设平行四边形\(OACB\)邻边\(\overrightarrow{OA}=(a_1,a_2)^T\)与\(\overrightarrow{OB}=(b_1,b_2)^T\)的夹角为\(\theta\), 则其面积
\begin{equation*}
\begin{array}{ll}
S & = \|\overrightarrow{OA}\|\|\overrightarrow{OB}\|\sin\theta\\
& = \|\overrightarrow{OA}\|\|\overrightarrow{OB}\|\sqrt{1-(\cos\theta)^2}\\
& = \sqrt{a_1^2+a_2^2}\sqrt{b_1^2+b_2^2}\sqrt{1-(\frac{a_1b_1+a_2b_2}{\sqrt{a_1^2+a_2^2}\sqrt{b_1^2+b_2^2}})^2}\\
& = \sqrt{a_1^2b_2^2+a_2^2b_1^2-2a_1b_1a_2b_2}\\
& =\left|\det\begin{pmatrix}a_1&b_1\\a_2&b_2\end{pmatrix}\right|.
\end{array}
\end{equation*}
6.
平行四边形法则:设\(u,v\)都是标准内积空间\(\R^n\)中一对向量,则
\begin{equation*}
\|u+v\|^2+\|u-v\|^2 = 2\left(\|u\|^2 +\|v\|^2 \right).
\end{equation*}
解答.
\begin{equation*}
\begin{array}{ll}
& \|u+v\|^2+\|u-v\|^2\\
= & (u+v) \cdot (u+v) + (u-v) \cdot (u-v)\\
= & \|u\|^2+\|v\|^2+2u\cdot v+\|u\|^2+\|v\|^2-2u\cdot v\\
= & 2\left(\|u\|^2 +\|v\|^2 \right).
\end{array}
\end{equation*}
7.
设\(A\in \R^{m\times n}\)、\(B \in \R^{m\times n}\)是两个同阶矩阵,证明不等式:
\begin{equation*}
\left({\rm tr}(AB^T)\right)^2\le {\rm tr}(AA^T){\rm tr}(BB^T).
\end{equation*}
解答.
设\(A,B\)的列向量分别是\(\alpha_1,\dots,\alpha_n\)、\(\beta_1,\dots,\beta_n\),其中\(\alpha_i,\beta_i\in\R^m\)。令
\begin{equation*}
\alpha=\begin{pmatrix} \alpha_1 \\ \vdots \\ \alpha_n\end{pmatrix},\ \beta=\begin{pmatrix} \beta_1 \\ \vdots \\ \beta_n\end{pmatrix},
\end{equation*}
则\(\alpha,\beta\in\R^{mn}\),且
\begin{equation*}
\begin{array}{ll}
\beta\cdot\alpha & = \beta^T\alpha\\
& = \beta_1^T\alpha_1+\cdots+\beta_n^T\alpha_n\\
& = (\sum\limits_{i=1}^mb_{i1}a_{i1})+\cdots+(\sum\limits_{i=1}^mb_{in}a_{in})\\
& = \sum\limits_{i=1}^m\sum\limits_{j=1}^n a_{ij}b_{ij}\\
& = {\rm tr}(AB^T).

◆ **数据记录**

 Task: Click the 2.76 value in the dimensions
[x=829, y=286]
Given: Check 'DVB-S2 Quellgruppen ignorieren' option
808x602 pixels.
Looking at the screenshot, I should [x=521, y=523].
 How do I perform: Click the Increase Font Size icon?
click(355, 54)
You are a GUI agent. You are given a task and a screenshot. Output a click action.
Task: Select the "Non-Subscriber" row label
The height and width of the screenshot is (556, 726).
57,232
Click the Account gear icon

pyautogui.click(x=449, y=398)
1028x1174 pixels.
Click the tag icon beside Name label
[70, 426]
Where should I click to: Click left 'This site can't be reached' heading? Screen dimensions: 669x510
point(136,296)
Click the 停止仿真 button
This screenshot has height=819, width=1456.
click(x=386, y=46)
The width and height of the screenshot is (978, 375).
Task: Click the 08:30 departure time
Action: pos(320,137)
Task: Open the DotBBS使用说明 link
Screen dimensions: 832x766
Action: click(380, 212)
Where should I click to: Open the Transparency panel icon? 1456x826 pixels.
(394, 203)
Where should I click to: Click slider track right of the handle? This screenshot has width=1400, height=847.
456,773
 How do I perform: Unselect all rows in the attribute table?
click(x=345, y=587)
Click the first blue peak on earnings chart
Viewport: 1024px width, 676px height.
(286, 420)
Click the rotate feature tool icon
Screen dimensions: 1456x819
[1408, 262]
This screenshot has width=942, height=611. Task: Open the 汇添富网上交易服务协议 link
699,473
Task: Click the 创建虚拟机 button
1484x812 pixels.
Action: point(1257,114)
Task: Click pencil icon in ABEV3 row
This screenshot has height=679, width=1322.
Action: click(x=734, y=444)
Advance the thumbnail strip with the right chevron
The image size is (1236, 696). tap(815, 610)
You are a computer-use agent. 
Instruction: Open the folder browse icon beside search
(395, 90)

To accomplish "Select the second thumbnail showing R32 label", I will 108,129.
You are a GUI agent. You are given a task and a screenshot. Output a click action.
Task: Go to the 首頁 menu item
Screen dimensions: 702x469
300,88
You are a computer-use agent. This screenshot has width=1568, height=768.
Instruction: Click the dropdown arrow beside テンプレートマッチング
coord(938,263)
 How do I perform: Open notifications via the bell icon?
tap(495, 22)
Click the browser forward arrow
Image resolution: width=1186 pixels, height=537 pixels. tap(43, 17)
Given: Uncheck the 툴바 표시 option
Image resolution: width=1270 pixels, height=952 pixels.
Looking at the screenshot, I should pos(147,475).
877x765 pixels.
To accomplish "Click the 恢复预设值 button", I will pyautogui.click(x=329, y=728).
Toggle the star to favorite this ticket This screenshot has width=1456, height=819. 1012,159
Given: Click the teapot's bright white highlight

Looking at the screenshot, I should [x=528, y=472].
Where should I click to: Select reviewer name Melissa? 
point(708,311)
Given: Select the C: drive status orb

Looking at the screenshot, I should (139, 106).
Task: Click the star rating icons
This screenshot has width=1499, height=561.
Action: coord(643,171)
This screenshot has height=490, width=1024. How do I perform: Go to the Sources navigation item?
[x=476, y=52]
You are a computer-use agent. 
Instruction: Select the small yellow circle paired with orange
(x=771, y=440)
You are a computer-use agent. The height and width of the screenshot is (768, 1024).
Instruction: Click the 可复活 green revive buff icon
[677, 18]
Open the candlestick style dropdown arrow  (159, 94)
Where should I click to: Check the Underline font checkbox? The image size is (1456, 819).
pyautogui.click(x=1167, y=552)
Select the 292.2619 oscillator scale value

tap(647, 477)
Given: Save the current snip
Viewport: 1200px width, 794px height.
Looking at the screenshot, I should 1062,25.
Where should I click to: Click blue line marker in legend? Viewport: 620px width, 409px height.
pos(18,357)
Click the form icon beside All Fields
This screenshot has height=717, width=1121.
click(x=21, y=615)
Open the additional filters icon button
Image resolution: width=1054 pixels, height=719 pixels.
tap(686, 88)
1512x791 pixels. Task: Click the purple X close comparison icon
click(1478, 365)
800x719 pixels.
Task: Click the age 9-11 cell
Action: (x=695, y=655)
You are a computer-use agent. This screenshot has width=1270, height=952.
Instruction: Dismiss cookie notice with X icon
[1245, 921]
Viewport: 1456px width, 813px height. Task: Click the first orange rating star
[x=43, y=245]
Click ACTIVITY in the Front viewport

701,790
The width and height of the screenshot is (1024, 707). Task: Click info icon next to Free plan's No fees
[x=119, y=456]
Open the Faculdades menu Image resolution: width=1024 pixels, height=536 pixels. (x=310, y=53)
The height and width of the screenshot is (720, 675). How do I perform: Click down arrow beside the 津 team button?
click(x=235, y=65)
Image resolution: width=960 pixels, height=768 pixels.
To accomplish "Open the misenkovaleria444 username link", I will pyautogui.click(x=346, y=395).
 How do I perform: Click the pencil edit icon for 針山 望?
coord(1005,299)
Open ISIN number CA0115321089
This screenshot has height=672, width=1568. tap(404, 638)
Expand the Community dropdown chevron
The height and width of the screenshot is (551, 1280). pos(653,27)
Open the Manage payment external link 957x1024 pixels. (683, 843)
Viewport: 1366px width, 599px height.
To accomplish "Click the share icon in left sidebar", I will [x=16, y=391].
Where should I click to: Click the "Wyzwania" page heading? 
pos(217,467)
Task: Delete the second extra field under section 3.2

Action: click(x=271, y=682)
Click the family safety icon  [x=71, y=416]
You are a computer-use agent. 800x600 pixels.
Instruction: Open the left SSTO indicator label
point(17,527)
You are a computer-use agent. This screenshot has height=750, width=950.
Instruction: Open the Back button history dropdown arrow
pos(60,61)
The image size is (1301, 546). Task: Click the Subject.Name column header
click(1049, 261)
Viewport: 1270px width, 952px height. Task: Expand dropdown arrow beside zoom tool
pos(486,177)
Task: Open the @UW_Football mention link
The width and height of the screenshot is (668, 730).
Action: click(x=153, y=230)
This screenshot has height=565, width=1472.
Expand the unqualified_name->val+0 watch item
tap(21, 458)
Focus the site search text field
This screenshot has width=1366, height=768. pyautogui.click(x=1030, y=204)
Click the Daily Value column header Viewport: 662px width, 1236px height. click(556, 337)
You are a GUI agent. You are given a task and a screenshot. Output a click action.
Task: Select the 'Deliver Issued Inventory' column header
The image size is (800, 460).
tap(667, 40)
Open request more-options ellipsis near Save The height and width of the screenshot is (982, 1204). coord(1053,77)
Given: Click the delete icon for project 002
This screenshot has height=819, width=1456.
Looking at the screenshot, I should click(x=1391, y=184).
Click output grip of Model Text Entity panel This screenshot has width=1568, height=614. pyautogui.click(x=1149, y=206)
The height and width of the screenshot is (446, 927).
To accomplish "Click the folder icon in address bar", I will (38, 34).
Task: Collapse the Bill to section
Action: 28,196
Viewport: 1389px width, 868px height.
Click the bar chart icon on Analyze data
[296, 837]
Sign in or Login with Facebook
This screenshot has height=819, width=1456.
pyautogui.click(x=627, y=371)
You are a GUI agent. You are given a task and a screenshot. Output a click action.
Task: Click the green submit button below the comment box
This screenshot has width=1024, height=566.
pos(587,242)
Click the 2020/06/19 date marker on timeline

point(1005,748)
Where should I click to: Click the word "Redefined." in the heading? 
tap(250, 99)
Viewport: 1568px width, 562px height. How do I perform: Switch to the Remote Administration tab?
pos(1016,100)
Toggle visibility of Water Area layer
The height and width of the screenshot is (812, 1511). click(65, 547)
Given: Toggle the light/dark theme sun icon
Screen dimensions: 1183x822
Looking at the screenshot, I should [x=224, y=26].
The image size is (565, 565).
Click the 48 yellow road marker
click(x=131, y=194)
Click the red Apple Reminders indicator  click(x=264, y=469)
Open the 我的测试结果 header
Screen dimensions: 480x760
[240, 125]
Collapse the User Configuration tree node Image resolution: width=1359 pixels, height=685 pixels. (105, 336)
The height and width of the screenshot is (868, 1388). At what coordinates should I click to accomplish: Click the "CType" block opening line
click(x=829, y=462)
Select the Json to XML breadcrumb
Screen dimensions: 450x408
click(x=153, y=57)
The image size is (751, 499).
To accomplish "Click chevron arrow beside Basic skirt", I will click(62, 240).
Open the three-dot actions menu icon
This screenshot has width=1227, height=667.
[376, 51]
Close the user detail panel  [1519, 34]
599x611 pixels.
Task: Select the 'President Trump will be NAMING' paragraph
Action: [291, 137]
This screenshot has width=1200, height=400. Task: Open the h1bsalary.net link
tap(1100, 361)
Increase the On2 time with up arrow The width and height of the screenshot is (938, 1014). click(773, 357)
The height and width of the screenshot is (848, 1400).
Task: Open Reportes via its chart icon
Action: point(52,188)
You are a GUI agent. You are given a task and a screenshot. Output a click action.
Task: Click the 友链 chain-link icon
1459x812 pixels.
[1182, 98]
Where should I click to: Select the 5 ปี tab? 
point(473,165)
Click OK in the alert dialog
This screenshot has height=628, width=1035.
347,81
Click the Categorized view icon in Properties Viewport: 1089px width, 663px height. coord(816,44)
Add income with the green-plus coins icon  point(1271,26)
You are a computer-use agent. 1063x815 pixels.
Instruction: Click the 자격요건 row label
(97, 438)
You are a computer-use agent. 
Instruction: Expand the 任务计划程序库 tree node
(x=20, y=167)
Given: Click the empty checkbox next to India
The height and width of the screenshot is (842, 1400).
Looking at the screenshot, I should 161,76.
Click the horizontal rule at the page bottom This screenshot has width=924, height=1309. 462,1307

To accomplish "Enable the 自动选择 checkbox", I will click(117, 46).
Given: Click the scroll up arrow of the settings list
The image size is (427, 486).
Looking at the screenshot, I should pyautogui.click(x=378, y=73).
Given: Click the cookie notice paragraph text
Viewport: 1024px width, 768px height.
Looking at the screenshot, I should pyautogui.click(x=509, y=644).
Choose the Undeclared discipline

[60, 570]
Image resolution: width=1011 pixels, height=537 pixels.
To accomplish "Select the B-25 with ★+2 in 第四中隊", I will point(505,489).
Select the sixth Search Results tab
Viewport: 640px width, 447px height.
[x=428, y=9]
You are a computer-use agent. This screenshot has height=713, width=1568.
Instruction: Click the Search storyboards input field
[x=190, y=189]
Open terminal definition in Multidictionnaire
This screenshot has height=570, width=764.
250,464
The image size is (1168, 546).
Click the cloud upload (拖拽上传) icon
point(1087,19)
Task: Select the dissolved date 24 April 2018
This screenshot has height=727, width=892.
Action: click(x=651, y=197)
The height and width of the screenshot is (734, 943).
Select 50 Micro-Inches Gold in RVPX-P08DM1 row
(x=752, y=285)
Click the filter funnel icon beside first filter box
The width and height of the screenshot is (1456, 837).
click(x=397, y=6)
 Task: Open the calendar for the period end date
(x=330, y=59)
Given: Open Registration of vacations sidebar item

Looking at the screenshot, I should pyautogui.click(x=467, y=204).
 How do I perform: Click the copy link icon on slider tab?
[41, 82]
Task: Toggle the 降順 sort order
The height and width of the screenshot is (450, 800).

◆ **小练习 1**
在这段线性代数习题中,平行四边形法则说明 ‖u+v‖² + ‖u−v‖² 等于什么?
◆ **小练习 2**
请从这段线性代数习题的结尾处接着往下写。
这些条目与这段线性代数习题没有关系。

◆ **练习解答 1**
2(‖u‖² + ‖v‖²)。

◆ **练习解答 2**
\end{array}
\end{equation*}
同理\(\alpha\cdot\alpha = {\rm tr}(AA^T), \beta\cdot\beta = {\rm tr}(BB^T)\)。根据Cauchy不等式, \((\alpha\cdot\beta)^2\leq\|\alpha\|^2\|\beta\|^2\),因此
\begin{equation*}
\left({\rm tr}(AB^T)\right)^2\le {\rm tr}(AA^T){\rm tr}(BB^T).
\end{equation*}
8.
设\(\alpha \)、\(\beta \)和\(\gamma\)是标准内积空间\(\mathbb{R}^n\)中的向量,求证:
-
当
\(\alpha\ne \beta\)时,
\(d(\alpha,\beta) > 0\);
-
\(d(\alpha,\beta)=d(\beta,\alpha) \);
-
\(d(\alpha,\beta)\le d(\alpha,\gamma)+d(\gamma,\beta)\)。
解答.
-
当\(\alpha\ne \beta\)时,\(\alpha-\beta\neq 0\),故
\begin{equation*}
d(\alpha,\beta)=\sqrt{\left(\alpha- \beta,\alpha- \beta\right)} > 0;
\end{equation*}
-
\(d(\alpha,\beta)=\|\alpha- \beta\|=\|- (\alpha- \beta)\|=\|\beta-\alpha\|=d(\beta,\alpha)\);
-
根据三角不等式,
\begin{equation*}
\begin{array}{ll}
d(\alpha,\beta) & =\|\alpha- \beta\|\\
& =\|(\alpha- \gamma)+(\gamma- \beta)\|\\
& \leq\|\alpha- \gamma\|+\|\gamma- \beta\|\\
& =d(\alpha,\gamma)+d(\gamma,\beta).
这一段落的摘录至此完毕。